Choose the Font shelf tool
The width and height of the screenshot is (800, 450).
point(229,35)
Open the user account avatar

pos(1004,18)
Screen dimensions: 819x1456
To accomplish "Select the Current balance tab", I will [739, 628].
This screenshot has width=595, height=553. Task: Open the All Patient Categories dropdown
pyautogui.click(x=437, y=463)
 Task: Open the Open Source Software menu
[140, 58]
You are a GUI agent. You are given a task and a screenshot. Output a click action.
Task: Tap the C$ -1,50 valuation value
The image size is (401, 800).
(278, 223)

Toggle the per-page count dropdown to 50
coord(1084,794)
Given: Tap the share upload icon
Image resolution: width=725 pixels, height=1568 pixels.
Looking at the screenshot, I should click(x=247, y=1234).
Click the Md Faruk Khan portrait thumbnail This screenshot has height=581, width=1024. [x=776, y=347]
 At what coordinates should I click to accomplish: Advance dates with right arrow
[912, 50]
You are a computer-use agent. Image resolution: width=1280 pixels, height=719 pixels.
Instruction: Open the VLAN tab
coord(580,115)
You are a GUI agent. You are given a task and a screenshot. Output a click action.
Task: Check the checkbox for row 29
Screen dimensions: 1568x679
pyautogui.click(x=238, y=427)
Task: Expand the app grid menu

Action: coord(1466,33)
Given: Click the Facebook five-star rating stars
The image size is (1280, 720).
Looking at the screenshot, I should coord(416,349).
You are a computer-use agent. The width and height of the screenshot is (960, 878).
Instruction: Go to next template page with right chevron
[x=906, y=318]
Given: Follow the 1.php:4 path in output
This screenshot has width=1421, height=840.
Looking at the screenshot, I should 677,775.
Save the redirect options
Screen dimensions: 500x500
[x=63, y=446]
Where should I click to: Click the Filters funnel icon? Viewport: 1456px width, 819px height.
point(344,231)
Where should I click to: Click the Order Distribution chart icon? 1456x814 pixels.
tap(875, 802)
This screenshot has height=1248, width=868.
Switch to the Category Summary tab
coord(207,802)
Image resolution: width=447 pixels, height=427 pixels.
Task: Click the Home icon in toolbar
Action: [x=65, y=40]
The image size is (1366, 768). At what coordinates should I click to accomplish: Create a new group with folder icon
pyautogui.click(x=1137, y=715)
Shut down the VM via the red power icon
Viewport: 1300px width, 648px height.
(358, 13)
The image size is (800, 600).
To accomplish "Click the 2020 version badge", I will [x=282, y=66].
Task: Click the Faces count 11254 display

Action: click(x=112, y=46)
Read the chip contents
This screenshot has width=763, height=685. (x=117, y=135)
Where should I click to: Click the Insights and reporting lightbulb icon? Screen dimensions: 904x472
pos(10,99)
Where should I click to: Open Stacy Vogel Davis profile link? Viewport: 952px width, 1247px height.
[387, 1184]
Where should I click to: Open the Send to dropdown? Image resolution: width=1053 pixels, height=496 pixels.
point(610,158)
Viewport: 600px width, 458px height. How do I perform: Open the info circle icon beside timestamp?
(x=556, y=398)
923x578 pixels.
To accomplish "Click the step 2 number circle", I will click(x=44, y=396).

• • • • • • •

▶ WORK ORDER: Copy out each line of the data in which the word "will" appears.

▶ ANSWER TO THE PROBLEM:
To accomplish "Select the Current balance tab", I will [739, 628].
To accomplish "Click the 2020 version badge", I will [x=282, y=66].
To accomplish "Click the step 2 number circle", I will click(x=44, y=396).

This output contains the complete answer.